The value of the local_nE decreases for those node connections that involve at least one gene that is not expressed in that condition, reflecting the fact that the interactions cannot take place (Eq. 1, cases 2 and 3). In these situations, the local_nE achieves its minimum values indicating network stability.

The local_nE function measures the stability of a single protein or node \(i\) in function of its neighborhood, i.e. only with respect to the directly interacting partners and not within the entire network. The global nE value (Eq. 3), and therefore the stability of the entire network, will be a consequence of the equilibrium between interactions among active (corresponding to the expressed genes) and inactive nodes (corresponding to non-expressed genes).
$$\begin{aligned} nE=\sum _i {local\_nE(i)} \end{aligned}$$
(3)

2.2.5 Computation of network robustness

To assess the robustness of the system, we analyzed how the network structure changes as nodes are removed in accordance with previously defined procedures (Iyer et al. 2013). Changes in the network structure are evaluated in terms of the size of the largest connected component of the network. Networks in which the largest component decreases faster than that of the original network are considered to be less robust to perturbations. Thus, nodes were removed in decreasing order of their local_nE scores (Eq. 2), removing the proteins (or nodes) with higher local_nE values first (i.e.: those with more active connections) and those with the lowest local_nE scores last (i.e.: those less connected to their neighbors) .

Network robustness was measured through the R-index in Eq. 4, where \({\upalpha }\) corresponds to the size of the largest connected component within the network after a node is removed.
$$\begin{aligned} R = \frac{1}{N} \sum _{i=1}^N {\alpha (i/N)} \end{aligned}$$
(4)
We computed the R-index for cancer and normal control samples at each step after the removal of nodes in function of the order of local_nE scores.

3 Results

Using this new approach, we have analyzed four gene expression datasets for cancer (Ovarian, Colon, Liver and Kidney), four data sets for SCZ and five for AD (Online Resource 1), each having sufficient disease and control samples, and fulfilling our quality control criteria (see Sect. 2). For each disease and data set, PPIN stability was assessed in both the disease and control samples. In other words, we simulated a weighted interaction network for each sample, mapping S into the PPIN, directly applying the proposed algorithm and obtaining a nE value. The distribution of the nE values for the normal (N) and disease (C) conditions were then studied (Fig. 3) and a global nE was obtained for each disease.
Fig. 3

The nE distribution that maps all the genes in the PINA network in the: a normal (N) and cancer (C) states (Ovarian, Colon, Liver and Kidney); b normal (N) and AD (C); c normal (N) and SCZ disease (C) state. The Wilcoxon-rank p value is presented below the x-axis

3.1 Increased neighbor-energy in cancer tissue

The cancer PPINs present characteristic instability, reflected by higher nE values than their normal control samples (Fig. 3a). A Mann–Whitney (Wilcoxon-rank) test was used to evaluate whether the medians of a test variable differed significantly between the normal and cancer samples, which proved to be the case for each tissue (represented below the x-axis).

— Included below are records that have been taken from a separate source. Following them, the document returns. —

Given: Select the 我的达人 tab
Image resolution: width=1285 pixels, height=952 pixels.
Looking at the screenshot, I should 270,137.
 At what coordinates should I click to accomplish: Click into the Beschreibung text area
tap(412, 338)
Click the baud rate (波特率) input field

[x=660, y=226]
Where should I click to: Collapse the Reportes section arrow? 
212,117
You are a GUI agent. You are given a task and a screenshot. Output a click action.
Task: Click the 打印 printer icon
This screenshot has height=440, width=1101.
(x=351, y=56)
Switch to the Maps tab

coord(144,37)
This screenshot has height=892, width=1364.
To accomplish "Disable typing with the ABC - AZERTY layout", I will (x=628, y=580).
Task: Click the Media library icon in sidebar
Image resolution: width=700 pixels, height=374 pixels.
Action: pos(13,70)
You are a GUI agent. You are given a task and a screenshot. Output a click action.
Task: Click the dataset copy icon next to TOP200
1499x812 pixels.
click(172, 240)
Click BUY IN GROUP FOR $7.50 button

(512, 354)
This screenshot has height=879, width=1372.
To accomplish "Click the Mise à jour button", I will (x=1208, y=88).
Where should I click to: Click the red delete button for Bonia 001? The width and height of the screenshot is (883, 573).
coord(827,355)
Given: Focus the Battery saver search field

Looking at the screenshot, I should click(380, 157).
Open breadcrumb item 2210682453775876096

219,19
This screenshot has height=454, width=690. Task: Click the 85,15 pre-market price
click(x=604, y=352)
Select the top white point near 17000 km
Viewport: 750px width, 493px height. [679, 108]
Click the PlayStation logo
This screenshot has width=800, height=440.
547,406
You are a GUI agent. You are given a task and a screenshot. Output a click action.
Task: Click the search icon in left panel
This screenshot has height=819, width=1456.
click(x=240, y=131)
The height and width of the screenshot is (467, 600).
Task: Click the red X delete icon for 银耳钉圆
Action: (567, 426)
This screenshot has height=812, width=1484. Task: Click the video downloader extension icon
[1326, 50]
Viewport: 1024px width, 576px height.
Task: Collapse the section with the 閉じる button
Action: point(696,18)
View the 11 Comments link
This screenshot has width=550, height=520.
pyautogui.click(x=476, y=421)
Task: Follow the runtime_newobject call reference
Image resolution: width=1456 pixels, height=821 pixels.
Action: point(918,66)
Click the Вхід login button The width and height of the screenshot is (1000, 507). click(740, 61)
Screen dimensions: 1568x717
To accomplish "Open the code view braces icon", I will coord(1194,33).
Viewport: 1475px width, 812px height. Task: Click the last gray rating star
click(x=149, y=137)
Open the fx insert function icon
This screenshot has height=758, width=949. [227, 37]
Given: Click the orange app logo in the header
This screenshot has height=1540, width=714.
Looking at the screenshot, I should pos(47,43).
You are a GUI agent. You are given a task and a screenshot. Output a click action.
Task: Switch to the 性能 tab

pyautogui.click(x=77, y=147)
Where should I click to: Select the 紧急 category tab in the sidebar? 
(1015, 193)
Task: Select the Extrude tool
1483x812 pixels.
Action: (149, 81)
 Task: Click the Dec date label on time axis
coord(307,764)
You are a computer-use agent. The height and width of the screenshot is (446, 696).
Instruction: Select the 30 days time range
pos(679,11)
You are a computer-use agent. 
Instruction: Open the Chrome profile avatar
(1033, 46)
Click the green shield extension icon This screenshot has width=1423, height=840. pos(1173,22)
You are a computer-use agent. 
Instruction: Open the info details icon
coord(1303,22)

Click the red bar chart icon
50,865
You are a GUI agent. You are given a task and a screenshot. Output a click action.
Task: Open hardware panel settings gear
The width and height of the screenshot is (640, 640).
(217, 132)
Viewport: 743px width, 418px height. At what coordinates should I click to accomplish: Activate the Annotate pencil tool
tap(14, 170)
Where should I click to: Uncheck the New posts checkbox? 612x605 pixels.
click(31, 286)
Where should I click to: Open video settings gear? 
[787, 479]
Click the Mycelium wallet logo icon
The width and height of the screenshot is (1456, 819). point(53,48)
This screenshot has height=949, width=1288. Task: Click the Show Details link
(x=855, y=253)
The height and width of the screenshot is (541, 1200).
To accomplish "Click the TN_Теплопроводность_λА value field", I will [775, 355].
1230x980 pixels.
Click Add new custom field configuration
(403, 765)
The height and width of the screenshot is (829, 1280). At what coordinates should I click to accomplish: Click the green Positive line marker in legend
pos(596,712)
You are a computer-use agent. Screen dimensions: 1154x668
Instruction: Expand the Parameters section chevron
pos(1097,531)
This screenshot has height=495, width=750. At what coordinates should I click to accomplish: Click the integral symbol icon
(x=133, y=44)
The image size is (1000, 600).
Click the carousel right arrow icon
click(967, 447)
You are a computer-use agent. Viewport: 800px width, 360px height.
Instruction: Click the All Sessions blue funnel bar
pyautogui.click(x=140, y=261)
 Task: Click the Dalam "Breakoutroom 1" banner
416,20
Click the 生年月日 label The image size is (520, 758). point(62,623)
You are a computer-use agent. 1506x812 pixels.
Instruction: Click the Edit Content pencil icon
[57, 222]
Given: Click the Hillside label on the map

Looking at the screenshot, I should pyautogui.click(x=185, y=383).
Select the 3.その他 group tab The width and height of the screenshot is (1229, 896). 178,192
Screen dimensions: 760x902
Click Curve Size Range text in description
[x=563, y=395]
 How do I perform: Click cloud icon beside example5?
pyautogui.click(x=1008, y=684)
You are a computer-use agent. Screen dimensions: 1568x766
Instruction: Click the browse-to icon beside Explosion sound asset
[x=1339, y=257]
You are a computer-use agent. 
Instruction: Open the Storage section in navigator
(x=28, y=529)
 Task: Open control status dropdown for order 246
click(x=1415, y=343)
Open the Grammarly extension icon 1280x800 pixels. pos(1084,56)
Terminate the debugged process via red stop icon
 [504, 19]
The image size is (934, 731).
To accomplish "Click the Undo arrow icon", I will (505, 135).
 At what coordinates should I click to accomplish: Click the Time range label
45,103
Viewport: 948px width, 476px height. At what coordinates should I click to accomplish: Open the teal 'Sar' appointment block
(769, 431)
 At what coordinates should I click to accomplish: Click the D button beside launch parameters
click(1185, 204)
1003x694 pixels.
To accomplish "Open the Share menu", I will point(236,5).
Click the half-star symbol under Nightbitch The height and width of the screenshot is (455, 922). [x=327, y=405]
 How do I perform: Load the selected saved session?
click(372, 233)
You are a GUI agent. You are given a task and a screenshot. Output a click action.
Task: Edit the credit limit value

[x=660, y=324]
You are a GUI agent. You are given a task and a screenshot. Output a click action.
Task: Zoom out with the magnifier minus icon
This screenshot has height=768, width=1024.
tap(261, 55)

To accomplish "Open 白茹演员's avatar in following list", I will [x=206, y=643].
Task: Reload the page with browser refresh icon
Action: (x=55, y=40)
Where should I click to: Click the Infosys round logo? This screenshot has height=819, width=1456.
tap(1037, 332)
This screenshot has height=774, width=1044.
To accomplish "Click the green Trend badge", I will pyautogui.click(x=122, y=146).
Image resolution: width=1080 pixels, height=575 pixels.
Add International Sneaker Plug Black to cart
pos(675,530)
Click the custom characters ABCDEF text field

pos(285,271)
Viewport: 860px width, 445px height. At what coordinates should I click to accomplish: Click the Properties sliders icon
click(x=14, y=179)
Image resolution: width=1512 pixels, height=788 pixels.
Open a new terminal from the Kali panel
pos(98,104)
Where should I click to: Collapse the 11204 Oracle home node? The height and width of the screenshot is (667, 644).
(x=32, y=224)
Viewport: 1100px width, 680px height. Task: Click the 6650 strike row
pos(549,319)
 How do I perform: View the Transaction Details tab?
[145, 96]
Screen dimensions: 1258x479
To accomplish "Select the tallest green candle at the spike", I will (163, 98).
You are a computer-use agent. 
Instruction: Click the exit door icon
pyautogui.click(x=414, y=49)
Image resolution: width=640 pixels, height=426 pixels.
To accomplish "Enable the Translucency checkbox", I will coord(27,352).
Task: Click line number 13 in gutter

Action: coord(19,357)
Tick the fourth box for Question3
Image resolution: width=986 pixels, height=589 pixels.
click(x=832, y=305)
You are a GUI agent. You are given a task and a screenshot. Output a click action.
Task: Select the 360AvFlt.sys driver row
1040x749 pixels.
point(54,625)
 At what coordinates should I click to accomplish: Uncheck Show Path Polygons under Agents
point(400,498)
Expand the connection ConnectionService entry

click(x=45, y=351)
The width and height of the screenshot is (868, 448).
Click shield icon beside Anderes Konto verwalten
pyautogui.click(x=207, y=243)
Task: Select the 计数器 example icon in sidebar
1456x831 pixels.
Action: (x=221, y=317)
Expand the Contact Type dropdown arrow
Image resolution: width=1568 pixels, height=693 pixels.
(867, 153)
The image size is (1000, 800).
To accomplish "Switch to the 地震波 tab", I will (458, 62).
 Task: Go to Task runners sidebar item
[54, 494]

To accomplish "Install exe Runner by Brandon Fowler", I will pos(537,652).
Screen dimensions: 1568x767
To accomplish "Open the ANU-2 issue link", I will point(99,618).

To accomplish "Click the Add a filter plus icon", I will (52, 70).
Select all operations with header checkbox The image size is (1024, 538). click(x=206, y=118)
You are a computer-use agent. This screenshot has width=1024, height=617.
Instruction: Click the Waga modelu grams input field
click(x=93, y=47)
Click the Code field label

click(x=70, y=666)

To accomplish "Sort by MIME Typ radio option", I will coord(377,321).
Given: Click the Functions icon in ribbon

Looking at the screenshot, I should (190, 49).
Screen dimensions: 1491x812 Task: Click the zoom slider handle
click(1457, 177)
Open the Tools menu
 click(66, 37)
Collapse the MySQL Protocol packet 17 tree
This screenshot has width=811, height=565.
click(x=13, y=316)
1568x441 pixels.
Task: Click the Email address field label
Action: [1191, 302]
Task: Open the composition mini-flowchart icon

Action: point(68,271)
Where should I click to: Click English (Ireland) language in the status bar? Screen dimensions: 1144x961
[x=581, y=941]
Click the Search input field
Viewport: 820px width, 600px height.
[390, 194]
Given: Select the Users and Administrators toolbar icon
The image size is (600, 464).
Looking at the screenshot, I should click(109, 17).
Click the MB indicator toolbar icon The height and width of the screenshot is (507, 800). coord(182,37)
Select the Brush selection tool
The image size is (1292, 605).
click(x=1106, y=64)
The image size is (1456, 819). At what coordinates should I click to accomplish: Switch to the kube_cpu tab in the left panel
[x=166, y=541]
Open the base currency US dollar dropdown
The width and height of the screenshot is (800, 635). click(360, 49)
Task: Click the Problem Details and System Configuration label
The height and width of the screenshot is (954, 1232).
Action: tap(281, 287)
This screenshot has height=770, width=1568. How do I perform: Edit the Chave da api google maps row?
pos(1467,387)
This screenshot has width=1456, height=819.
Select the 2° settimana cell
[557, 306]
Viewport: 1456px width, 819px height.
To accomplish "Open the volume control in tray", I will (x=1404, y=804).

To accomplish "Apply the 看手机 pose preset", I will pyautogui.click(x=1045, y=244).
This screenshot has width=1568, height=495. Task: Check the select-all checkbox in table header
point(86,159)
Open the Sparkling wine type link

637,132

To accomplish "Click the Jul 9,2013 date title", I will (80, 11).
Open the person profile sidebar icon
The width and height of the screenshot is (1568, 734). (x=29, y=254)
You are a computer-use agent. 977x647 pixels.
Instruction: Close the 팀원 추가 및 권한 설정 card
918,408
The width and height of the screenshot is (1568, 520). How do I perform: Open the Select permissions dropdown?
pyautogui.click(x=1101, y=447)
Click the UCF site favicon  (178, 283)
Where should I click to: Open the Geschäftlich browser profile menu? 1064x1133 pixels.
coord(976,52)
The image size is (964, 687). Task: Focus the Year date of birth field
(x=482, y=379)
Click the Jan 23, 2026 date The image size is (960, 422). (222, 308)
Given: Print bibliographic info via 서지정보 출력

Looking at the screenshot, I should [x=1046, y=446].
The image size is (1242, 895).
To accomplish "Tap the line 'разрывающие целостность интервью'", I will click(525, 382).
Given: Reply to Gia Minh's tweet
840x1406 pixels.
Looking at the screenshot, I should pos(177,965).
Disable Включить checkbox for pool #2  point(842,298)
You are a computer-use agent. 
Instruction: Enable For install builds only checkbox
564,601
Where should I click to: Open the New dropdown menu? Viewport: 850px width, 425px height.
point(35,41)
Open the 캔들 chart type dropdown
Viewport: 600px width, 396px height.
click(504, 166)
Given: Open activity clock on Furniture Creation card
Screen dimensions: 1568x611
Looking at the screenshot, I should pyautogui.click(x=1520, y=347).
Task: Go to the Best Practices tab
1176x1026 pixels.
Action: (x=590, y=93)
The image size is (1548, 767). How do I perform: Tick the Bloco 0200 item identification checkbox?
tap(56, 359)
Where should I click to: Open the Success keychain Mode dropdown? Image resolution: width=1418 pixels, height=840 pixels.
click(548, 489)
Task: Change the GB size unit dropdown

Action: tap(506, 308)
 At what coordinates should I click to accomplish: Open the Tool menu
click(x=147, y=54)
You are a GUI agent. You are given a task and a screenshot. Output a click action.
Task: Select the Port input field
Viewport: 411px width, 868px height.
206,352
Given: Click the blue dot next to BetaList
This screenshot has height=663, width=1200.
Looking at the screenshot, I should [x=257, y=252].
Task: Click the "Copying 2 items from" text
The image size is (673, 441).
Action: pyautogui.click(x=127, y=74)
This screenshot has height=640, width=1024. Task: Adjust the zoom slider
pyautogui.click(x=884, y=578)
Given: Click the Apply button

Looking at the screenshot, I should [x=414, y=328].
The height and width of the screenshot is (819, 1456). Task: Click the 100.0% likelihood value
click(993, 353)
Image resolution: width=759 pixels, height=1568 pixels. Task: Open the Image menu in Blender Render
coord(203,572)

Indeed, very significant Wilcoxon test p values were obtained for the Ovarian, Colon, Liver and Kidney data sets (3.11e\(-\)04, 2.62e\(-\)03, 2.10e\(-\)05 and 2.33e\(-\)08, respectively), indicative of meaningful and important differences between the nE distributions in cancer and normal samples, with cancer samples being considerably less stable than their normal counterparts.

3.2 Decreased neighbor-energy in tissues from neurological disorders

Significant differences in nE distributions were evident when AD (C) and normal (N) samples were compared (Fig. 3b), and significant Wilcoxon p values were obtained for the nE distribution in virtually all of the AD studies. AD samples had smaller nE values than the normal samples, reflecting increased stability (decreased instability) in the AD network. By contrast, we only observed relevant differences between the nE distributions of the normal and disease states for one of the four SCZ data sets available (Fig. 3c). This discrepancy between the different SCZ networks suggests that further studies are required for this condition and the underlying cause is unlikely to be revealed until new, high quality experimental datasets become available.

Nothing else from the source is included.